I think I was using the package you mentioned - for python 3 MySQLdb is part of the mysqlclient package, though I'm not sure if I installed it from Pypi or directly from github, which could have lead to the issues. I can test again when I get a chance and see. This library caused the initial issues I mentioned that were fixed when switching over to mysqlconnect - which did introduce other issues.
Roger that. Hopefully I'll get some time to spend on debugging some of these issues, but I'm not optimistic that I will find time for at least another couple of weeks. Let me know if you make any progress on your end :).
I tried the suggestion to put db_session.close()
as suggested, and using the mysqlclient
package, and I still get an error while indexing. So right now I can only get indexing to work with the mysqlconnect
package, but that package is very slow for me.
Would be great if you could look into this or offer suggestions - I fear at this rate I may have to abandon the project to deploy KR. As awesome as the features are, I haven't had luck getting it to stand up.
Hey @matthewwardrop can you check your sqlalchemy
version? I did some tests, and indexing partly works with sqlalchemy 1.1.x
versions (and previous versions also), whereas all 1.2.X
versions fail. Looks like something may have changed in 1.2.x that breaks KR.
The latest version that works is 1.1.18
which is the latest in the 1.1.x
line
So maybe upgrading the sqlalchemy version will allow you to reproduce the issues and fix them, or at least add sqlalchemy 1.1.x as a requirement.
When I say 'partly' works though, it works as long as no other queries are run. But for example when a user visits the KR page, triggering a query to list the posts, or other similar actions, indexing will then again start to fail. Basically, any queries that pull content will then break indexing. Then all subsequent indexing attempts will fail.
That's very interesting behavior. Querying the DB for posts seems to continue to work fine, but specifically querying for indexing starts failing after the first time posts are queried, or some other query happens. I wonder if the connection of the get_posts() query and other queries are somehow colliding with the indexing thread connection because they are in separate threads and not aware of each other.
Finally some progress!
It appears db.session.close()
doesn't actually close connections when using a pool, just returns them to the pool.
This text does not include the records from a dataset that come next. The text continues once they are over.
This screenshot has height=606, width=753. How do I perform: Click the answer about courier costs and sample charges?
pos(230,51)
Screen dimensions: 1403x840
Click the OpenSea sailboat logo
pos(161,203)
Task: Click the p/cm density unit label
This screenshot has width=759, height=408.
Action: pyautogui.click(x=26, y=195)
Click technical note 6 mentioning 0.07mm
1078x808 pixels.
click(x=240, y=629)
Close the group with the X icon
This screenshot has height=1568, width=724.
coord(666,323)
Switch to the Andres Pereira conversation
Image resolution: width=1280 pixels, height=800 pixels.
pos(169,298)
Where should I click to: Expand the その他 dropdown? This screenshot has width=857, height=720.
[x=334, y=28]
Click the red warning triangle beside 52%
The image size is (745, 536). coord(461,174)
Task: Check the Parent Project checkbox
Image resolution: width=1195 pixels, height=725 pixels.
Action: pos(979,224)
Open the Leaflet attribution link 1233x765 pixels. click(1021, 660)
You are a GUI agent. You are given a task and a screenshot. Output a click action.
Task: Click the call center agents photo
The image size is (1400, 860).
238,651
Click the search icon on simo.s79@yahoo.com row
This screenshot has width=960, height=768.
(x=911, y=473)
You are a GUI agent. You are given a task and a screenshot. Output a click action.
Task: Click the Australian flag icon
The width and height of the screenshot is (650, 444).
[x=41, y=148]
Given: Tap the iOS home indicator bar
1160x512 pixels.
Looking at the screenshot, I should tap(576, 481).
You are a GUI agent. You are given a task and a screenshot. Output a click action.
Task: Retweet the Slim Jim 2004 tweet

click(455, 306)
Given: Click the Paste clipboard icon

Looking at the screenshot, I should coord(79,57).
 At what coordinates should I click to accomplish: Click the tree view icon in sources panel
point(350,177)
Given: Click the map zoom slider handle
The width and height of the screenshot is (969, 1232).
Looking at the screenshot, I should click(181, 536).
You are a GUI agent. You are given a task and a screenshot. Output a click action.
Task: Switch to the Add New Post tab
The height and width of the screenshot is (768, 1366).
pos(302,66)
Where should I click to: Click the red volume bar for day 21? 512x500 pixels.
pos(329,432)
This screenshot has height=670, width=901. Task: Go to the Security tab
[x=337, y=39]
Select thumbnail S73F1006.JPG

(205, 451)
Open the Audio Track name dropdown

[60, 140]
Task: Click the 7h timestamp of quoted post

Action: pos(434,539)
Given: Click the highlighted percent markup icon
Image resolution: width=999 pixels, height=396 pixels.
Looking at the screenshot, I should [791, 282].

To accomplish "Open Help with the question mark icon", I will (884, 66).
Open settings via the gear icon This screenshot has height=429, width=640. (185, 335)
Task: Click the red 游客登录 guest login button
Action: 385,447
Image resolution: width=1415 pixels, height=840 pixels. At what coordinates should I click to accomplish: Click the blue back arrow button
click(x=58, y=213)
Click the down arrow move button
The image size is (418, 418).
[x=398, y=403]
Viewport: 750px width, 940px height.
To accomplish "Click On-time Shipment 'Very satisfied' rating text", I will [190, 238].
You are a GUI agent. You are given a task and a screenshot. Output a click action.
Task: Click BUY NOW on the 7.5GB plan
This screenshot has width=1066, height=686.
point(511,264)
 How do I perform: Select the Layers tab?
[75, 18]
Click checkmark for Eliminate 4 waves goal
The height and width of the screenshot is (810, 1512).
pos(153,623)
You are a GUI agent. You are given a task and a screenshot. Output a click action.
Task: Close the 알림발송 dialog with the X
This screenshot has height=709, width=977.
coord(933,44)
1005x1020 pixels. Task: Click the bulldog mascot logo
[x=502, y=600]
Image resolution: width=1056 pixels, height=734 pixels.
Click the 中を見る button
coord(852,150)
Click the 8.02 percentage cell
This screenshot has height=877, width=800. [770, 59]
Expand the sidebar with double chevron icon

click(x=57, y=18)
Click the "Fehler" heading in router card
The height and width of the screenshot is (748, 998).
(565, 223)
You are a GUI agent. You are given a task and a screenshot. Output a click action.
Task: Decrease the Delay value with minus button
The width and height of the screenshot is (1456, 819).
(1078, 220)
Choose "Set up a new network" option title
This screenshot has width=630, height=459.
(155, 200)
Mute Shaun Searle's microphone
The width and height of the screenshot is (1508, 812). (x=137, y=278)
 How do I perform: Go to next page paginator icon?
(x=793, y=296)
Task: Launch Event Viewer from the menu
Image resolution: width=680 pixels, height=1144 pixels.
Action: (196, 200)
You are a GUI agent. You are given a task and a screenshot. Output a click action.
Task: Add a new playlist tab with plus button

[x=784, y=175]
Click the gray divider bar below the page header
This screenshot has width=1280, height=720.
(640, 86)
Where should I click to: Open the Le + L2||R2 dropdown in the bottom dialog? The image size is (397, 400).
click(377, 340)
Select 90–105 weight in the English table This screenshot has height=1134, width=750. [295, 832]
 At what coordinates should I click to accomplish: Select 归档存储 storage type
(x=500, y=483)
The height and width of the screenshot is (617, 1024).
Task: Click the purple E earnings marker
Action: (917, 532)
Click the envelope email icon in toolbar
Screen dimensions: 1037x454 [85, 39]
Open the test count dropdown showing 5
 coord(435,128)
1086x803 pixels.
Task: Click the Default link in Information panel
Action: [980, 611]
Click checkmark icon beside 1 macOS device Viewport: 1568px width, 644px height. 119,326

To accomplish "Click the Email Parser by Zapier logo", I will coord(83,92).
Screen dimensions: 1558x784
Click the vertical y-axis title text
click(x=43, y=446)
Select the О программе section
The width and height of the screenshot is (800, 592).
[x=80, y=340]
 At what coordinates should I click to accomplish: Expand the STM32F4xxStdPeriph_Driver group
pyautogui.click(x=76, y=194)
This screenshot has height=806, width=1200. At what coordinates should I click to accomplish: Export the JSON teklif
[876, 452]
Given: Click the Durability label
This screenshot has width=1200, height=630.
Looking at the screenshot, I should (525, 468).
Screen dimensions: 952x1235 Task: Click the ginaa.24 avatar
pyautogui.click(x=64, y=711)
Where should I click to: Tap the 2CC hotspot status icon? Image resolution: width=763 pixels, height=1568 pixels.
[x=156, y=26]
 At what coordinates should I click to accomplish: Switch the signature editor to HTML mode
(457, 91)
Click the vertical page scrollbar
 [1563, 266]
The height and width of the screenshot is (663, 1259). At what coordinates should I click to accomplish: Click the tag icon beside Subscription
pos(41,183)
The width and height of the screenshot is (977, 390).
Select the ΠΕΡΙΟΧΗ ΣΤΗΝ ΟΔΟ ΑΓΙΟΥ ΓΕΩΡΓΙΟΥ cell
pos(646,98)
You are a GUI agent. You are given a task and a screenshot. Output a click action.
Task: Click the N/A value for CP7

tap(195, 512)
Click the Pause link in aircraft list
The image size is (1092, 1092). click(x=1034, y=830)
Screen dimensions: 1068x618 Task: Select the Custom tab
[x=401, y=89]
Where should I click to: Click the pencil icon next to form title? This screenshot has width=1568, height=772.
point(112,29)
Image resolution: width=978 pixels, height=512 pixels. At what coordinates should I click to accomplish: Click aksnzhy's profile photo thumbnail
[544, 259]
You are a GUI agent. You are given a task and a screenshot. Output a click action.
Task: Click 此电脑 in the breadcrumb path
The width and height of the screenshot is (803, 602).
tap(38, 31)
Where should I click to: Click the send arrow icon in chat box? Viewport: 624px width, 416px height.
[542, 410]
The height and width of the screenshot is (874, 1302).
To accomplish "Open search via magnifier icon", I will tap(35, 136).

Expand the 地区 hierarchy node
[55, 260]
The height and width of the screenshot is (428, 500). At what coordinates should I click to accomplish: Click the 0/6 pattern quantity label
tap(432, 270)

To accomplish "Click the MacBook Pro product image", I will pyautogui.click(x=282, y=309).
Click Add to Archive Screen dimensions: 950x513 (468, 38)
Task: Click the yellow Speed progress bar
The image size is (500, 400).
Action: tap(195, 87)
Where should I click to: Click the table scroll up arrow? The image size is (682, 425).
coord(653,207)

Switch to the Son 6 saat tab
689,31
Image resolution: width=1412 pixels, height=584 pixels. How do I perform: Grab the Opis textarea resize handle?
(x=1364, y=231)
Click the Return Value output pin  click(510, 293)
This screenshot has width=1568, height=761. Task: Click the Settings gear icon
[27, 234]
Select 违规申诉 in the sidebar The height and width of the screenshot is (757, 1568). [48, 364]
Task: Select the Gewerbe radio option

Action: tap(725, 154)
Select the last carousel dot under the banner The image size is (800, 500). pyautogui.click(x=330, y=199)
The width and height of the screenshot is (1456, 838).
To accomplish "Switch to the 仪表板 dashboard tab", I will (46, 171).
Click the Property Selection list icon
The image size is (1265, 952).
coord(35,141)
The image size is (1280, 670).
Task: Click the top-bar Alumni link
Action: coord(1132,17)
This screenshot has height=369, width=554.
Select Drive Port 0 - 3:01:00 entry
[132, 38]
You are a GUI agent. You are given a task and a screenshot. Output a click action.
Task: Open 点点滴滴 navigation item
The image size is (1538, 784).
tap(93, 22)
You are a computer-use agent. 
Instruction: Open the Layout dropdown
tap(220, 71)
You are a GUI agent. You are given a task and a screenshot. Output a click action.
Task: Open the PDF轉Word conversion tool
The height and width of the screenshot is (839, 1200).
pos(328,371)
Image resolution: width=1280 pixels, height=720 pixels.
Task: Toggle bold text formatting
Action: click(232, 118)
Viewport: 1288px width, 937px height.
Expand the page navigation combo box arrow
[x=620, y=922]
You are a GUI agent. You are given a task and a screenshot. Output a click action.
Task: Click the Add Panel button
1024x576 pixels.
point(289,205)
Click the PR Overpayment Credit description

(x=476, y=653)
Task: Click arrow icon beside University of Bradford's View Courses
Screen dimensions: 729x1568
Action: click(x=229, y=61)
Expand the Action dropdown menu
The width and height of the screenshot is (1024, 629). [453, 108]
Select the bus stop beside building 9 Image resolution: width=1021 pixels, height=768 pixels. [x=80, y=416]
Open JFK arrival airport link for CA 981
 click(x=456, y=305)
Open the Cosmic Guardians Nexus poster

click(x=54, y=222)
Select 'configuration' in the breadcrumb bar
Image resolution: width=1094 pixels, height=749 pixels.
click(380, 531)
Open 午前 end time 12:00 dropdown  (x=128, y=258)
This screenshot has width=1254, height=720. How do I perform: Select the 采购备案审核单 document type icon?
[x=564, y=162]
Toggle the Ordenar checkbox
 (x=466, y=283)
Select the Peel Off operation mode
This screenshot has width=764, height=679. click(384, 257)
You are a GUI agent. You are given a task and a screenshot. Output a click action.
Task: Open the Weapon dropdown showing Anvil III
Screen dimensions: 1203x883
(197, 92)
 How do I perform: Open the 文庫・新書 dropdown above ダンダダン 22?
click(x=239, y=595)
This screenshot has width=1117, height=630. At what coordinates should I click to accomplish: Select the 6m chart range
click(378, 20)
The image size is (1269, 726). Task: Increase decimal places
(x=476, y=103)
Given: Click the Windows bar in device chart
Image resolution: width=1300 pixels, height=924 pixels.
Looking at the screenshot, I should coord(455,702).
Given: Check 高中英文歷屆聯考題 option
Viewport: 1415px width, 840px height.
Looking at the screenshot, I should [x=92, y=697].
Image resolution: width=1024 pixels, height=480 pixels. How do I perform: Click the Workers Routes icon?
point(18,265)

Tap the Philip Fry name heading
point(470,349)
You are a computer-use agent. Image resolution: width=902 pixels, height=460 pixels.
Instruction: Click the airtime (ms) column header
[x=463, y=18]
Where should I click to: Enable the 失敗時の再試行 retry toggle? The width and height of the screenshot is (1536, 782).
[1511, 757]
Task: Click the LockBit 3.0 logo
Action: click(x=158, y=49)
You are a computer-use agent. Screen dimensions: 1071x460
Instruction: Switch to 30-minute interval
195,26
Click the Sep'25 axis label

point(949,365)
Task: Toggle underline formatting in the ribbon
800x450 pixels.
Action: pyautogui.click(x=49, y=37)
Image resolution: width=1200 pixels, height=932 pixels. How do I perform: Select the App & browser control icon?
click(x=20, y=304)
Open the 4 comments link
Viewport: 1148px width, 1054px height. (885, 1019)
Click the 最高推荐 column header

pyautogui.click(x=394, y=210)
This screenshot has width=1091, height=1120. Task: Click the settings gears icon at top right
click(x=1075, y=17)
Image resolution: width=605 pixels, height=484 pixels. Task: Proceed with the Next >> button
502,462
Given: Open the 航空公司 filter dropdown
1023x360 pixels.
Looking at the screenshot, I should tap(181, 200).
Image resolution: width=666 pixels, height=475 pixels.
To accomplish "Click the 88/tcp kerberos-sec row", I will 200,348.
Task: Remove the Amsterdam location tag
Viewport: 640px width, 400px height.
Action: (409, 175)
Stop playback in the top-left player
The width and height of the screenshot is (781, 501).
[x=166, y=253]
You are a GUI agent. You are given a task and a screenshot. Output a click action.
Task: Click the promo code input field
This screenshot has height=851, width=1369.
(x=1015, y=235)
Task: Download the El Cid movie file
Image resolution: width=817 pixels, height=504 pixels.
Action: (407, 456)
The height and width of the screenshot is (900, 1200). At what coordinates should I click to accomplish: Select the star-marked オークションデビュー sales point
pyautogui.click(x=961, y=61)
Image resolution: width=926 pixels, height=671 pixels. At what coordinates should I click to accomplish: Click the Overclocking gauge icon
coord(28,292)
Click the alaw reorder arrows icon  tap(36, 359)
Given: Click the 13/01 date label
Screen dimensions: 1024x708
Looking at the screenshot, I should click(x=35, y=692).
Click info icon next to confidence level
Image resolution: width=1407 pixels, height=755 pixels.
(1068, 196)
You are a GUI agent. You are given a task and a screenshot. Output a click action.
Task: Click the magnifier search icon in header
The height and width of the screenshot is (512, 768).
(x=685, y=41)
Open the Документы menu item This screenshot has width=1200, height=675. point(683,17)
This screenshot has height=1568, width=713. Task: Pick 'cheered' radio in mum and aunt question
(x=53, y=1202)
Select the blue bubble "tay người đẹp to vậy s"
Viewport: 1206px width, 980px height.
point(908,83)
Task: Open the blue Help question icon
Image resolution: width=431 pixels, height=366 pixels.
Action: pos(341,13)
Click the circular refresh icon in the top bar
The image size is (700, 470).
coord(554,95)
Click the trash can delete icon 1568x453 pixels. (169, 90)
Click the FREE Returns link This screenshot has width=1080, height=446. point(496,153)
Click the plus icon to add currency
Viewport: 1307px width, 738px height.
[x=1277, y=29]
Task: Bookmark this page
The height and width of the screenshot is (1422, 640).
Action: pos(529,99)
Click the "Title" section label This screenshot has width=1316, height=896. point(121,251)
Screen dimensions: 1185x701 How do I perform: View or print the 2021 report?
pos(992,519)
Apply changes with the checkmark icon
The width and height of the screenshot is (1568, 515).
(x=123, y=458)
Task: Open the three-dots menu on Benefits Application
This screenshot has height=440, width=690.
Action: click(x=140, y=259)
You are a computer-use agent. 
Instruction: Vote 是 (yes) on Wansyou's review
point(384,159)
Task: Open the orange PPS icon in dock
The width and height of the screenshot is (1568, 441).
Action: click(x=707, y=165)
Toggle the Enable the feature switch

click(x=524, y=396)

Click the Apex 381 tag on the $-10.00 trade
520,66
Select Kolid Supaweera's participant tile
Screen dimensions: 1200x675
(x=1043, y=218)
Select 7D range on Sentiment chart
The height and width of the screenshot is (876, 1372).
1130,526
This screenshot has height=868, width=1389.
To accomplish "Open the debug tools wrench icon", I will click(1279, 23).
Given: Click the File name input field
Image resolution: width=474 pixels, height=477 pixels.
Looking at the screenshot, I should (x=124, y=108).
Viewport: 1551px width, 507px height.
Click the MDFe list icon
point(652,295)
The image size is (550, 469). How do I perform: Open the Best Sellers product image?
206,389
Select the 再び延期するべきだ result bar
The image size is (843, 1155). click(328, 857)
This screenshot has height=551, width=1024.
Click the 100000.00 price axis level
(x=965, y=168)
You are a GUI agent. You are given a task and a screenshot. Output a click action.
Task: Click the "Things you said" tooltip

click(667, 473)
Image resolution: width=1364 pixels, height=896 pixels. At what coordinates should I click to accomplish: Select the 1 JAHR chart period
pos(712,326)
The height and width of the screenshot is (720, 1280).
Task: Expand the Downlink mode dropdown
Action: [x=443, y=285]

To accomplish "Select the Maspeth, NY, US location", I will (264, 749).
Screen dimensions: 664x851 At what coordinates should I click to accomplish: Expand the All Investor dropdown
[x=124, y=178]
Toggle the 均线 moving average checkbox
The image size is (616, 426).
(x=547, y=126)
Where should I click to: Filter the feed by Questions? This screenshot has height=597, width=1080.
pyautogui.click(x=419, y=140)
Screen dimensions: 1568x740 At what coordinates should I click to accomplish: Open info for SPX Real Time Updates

Then they somehow collide with connections from other queries like the one in get_posts
when using multiprocessing.
I added db.engine.dispose()
at the start of all models.py IndexMetadata()
methods, which moved the error to dbrepository.py revision()
method. I then added self.engine.dispose()
at the start of that method too, and now indexing seems to work, including with the latest version of sqlalchemy.
As far as I can tell those are the only places where db connections are made during indexing.
While indexing works, I haven't yet tested to see if this broke anything else.
Implemented the proposed changes on our local copy of knowledge server and also saw the resolution - indexing now works great! Have not seen any issues arise since then. @CPapadim should these changes be wrapped up into a PR and merged into master?
Thanks again @CPapadim for spending so much time fine-tuning this. The changes look good to me, and I've merged them all in. I'll release a new version soon. Thanks @irdvl also for testing!
@CPapadim So... I had to revert this because (of course) it breaks SQLite in memory databases, where the database is thrown away when you dispose of the engine. 🤕
I'm testing out some similar ideas and will put up a PR soon to see if it solves your issues too.
I think this is resolved by #457. Can anyone else confirm that it solves their issues? I'll close this issue assuming that it has based on my testing, but if it has not, please reopen. Thanks again everyone!
Sorry to reopen this thread, but it seems that this is still an issue with the latest release of Knowledge Repo.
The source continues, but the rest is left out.